What is required:
The data that follows should be copied out exactly.

───── Given records

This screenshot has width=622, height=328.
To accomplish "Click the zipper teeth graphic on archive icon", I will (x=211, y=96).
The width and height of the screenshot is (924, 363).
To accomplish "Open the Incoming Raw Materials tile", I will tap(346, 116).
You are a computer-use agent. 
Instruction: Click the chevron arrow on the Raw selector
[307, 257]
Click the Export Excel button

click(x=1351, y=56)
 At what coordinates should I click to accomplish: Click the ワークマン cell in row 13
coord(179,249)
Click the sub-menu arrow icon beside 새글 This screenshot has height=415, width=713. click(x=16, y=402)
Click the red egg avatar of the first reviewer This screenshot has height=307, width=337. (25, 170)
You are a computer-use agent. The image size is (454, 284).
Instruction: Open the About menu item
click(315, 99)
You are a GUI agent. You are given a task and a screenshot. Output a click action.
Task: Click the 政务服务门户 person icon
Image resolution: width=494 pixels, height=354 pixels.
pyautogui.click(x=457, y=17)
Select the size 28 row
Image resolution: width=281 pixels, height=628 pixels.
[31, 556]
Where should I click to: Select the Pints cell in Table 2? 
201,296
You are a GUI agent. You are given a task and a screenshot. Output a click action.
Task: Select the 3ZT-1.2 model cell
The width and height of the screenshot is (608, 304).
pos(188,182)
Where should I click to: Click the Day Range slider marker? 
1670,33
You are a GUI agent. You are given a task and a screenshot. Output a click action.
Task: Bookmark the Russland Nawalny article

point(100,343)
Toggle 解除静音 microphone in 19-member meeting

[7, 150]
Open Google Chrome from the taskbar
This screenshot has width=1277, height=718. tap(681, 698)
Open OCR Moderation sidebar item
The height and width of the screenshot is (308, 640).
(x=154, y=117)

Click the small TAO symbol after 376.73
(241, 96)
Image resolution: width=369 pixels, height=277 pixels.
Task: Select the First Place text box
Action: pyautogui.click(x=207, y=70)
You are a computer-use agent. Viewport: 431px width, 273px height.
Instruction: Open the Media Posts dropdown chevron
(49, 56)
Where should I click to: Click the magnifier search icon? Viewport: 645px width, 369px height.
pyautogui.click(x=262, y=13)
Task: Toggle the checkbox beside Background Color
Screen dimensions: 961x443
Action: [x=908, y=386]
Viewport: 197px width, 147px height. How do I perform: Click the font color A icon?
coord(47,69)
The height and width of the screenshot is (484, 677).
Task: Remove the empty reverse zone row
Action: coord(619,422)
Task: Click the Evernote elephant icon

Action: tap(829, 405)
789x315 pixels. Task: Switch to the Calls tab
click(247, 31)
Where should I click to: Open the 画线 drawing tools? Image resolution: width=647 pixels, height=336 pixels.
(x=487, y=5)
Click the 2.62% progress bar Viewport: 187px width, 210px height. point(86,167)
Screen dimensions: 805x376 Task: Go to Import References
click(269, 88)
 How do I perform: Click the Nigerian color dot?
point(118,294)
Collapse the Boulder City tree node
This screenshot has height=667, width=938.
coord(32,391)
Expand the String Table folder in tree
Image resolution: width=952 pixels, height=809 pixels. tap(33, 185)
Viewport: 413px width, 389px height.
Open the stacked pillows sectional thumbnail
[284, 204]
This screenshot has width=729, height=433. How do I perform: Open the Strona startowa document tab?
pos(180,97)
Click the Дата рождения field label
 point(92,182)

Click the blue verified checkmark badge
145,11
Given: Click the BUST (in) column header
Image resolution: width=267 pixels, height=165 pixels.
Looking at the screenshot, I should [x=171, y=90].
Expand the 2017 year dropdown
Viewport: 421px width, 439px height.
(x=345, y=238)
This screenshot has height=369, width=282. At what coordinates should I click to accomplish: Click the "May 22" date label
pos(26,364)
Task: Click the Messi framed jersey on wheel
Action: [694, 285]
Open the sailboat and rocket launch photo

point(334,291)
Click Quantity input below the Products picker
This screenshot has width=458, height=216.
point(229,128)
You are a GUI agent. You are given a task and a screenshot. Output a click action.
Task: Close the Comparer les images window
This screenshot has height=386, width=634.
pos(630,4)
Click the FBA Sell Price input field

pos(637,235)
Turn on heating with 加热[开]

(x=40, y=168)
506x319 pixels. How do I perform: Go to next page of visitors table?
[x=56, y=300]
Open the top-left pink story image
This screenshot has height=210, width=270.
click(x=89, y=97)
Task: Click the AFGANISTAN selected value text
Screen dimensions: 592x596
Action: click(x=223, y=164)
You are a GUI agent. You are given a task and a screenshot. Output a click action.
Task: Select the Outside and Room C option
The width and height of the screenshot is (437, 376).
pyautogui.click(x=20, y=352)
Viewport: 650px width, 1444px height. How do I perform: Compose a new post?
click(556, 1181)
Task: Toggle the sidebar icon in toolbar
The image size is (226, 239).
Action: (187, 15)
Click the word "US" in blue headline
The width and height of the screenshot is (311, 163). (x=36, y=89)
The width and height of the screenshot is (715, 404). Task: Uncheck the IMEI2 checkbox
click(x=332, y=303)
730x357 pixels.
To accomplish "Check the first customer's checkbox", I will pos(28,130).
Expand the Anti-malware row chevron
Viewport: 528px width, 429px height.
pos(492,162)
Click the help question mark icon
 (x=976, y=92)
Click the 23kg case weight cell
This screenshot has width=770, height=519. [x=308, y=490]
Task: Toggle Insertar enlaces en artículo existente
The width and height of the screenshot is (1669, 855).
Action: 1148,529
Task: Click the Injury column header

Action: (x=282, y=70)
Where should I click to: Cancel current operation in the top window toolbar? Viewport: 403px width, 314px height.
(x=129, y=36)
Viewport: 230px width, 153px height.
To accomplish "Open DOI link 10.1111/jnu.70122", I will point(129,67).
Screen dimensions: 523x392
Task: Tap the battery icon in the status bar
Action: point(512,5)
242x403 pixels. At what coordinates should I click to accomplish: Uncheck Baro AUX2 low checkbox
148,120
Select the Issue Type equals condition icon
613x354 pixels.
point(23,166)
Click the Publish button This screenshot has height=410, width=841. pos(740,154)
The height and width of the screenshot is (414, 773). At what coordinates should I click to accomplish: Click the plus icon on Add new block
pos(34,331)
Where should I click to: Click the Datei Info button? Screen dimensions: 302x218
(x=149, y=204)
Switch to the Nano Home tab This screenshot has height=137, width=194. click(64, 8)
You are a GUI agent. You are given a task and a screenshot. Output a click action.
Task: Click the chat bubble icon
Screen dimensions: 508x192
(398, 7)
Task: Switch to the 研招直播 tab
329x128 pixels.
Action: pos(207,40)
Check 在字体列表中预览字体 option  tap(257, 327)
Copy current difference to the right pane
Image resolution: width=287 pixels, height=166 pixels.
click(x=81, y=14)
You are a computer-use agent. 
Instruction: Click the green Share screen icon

──────────

Response to the task:
This screenshot has width=622, height=328.
To accomplish "Click the zipper teeth graphic on archive icon", I will (x=211, y=96).
The width and height of the screenshot is (924, 363).
To accomplish "Open the Incoming Raw Materials tile", I will tap(346, 116).
You are a computer-use agent. 
Instruction: Click the chevron arrow on the Raw selector
[307, 257]
Click the Export Excel button

click(x=1351, y=56)
 At what coordinates should I click to accomplish: Click the ワークマン cell in row 13
coord(179,249)
Click the sub-menu arrow icon beside 새글 This screenshot has height=415, width=713. click(x=16, y=402)
Click the red egg avatar of the first reviewer This screenshot has height=307, width=337. (25, 170)
You are a computer-use agent. The image size is (454, 284).
Instruction: Open the About menu item
click(315, 99)
You are a GUI agent. You are given a task and a screenshot. Output a click action.
Task: Click the 政务服务门户 person icon
Image resolution: width=494 pixels, height=354 pixels.
pyautogui.click(x=457, y=17)
Select the size 28 row
Image resolution: width=281 pixels, height=628 pixels.
[31, 556]
Where should I click to: Select the Pints cell in Table 2? 
201,296
You are a GUI agent. You are given a task and a screenshot. Output a click action.
Task: Select the 3ZT-1.2 model cell
The width and height of the screenshot is (608, 304).
pos(188,182)
Where should I click to: Click the Day Range slider marker? 
1670,33
You are a GUI agent. You are given a task and a screenshot. Output a click action.
Task: Bookmark the Russland Nawalny article

point(100,343)
Toggle 解除静音 microphone in 19-member meeting

[7, 150]
Open Google Chrome from the taskbar
This screenshot has width=1277, height=718. tap(681, 698)
Open OCR Moderation sidebar item
The height and width of the screenshot is (308, 640).
(x=154, y=117)

Click the small TAO symbol after 376.73
(241, 96)
Image resolution: width=369 pixels, height=277 pixels.
Task: Select the First Place text box
Action: pyautogui.click(x=207, y=70)
You are a computer-use agent. Viewport: 431px width, 273px height.
Instruction: Open the Media Posts dropdown chevron
(49, 56)
Where should I click to: Click the magnifier search icon? Viewport: 645px width, 369px height.
pyautogui.click(x=262, y=13)
Task: Toggle the checkbox beside Background Color
Screen dimensions: 961x443
Action: [x=908, y=386]
Viewport: 197px width, 147px height. How do I perform: Click the font color A icon?
coord(47,69)
The height and width of the screenshot is (484, 677).
Task: Remove the empty reverse zone row
Action: coord(619,422)
Task: Click the Evernote elephant icon

Action: tap(829, 405)
789x315 pixels. Task: Switch to the Calls tab
click(247, 31)
Where should I click to: Open the 画线 drawing tools? Image resolution: width=647 pixels, height=336 pixels.
(x=487, y=5)
Click the 2.62% progress bar Viewport: 187px width, 210px height. point(86,167)
Screen dimensions: 805x376 Task: Go to Import References
click(269, 88)
 How do I perform: Click the Nigerian color dot?
point(118,294)
Collapse the Boulder City tree node
This screenshot has height=667, width=938.
coord(32,391)
Expand the String Table folder in tree
Image resolution: width=952 pixels, height=809 pixels. tap(33, 185)
Viewport: 413px width, 389px height.
Open the stacked pillows sectional thumbnail
[284, 204]
This screenshot has width=729, height=433. How do I perform: Open the Strona startowa document tab?
pos(180,97)
Click the Дата рождения field label
 point(92,182)

Click the blue verified checkmark badge
145,11
Given: Click the BUST (in) column header
Image resolution: width=267 pixels, height=165 pixels.
Looking at the screenshot, I should [x=171, y=90].
Expand the 2017 year dropdown
Viewport: 421px width, 439px height.
(x=345, y=238)
This screenshot has height=369, width=282. At what coordinates should I click to accomplish: Click the "May 22" date label
pos(26,364)
Task: Click the Messi framed jersey on wheel
Action: [694, 285]
Open the sailboat and rocket launch photo

point(334,291)
Click Quantity input below the Products picker
This screenshot has width=458, height=216.
point(229,128)
You are a GUI agent. You are given a task and a screenshot. Output a click action.
Task: Close the Comparer les images window
This screenshot has height=386, width=634.
pos(630,4)
Click the FBA Sell Price input field

pos(637,235)
Turn on heating with 加热[开]

(x=40, y=168)
506x319 pixels. How do I perform: Go to next page of visitors table?
[x=56, y=300]
Open the top-left pink story image
This screenshot has height=210, width=270.
click(x=89, y=97)
Task: Click the AFGANISTAN selected value text
Screen dimensions: 592x596
Action: click(x=223, y=164)
You are a GUI agent. You are given a task and a screenshot. Output a click action.
Task: Select the Outside and Room C option
The width and height of the screenshot is (437, 376).
pyautogui.click(x=20, y=352)
Viewport: 650px width, 1444px height. How do I perform: Compose a new post?
click(556, 1181)
Task: Toggle the sidebar icon in toolbar
The image size is (226, 239).
Action: (187, 15)
Click the word "US" in blue headline
The width and height of the screenshot is (311, 163). (x=36, y=89)
The width and height of the screenshot is (715, 404). Task: Uncheck the IMEI2 checkbox
click(x=332, y=303)
730x357 pixels.
To accomplish "Check the first customer's checkbox", I will pos(28,130).
Expand the Anti-malware row chevron
Viewport: 528px width, 429px height.
pos(492,162)
Click the help question mark icon
 (x=976, y=92)
Click the 23kg case weight cell
This screenshot has width=770, height=519. [x=308, y=490]
Task: Toggle Insertar enlaces en artículo existente
The width and height of the screenshot is (1669, 855).
Action: 1148,529
Task: Click the Injury column header

Action: (x=282, y=70)
Where should I click to: Cancel current operation in the top window toolbar? Viewport: 403px width, 314px height.
(x=129, y=36)
Viewport: 230px width, 153px height.
To accomplish "Open DOI link 10.1111/jnu.70122", I will point(129,67).
Screen dimensions: 523x392
Task: Tap the battery icon in the status bar
Action: point(512,5)
242x403 pixels. At what coordinates should I click to accomplish: Uncheck Baro AUX2 low checkbox
148,120
Select the Issue Type equals condition icon
613x354 pixels.
point(23,166)
Click the Publish button This screenshot has height=410, width=841. pos(740,154)
The height and width of the screenshot is (414, 773). At what coordinates should I click to accomplish: Click the plus icon on Add new block
pos(34,331)
Where should I click to: Click the Datei Info button? Screen dimensions: 302x218
(x=149, y=204)
Switch to the Nano Home tab This screenshot has height=137, width=194. click(64, 8)
You are a GUI agent. You are given a task and a screenshot. Output a click action.
Task: Click the chat bubble icon
Screen dimensions: 508x192
(398, 7)
Task: Switch to the 研招直播 tab
329x128 pixels.
Action: pos(207,40)
Check 在字体列表中预览字体 option  tap(257, 327)
Copy current difference to the right pane
Image resolution: width=287 pixels, height=166 pixels.
click(x=81, y=14)
You are a computer-use agent. 
Instruction: Click the green Share screen icon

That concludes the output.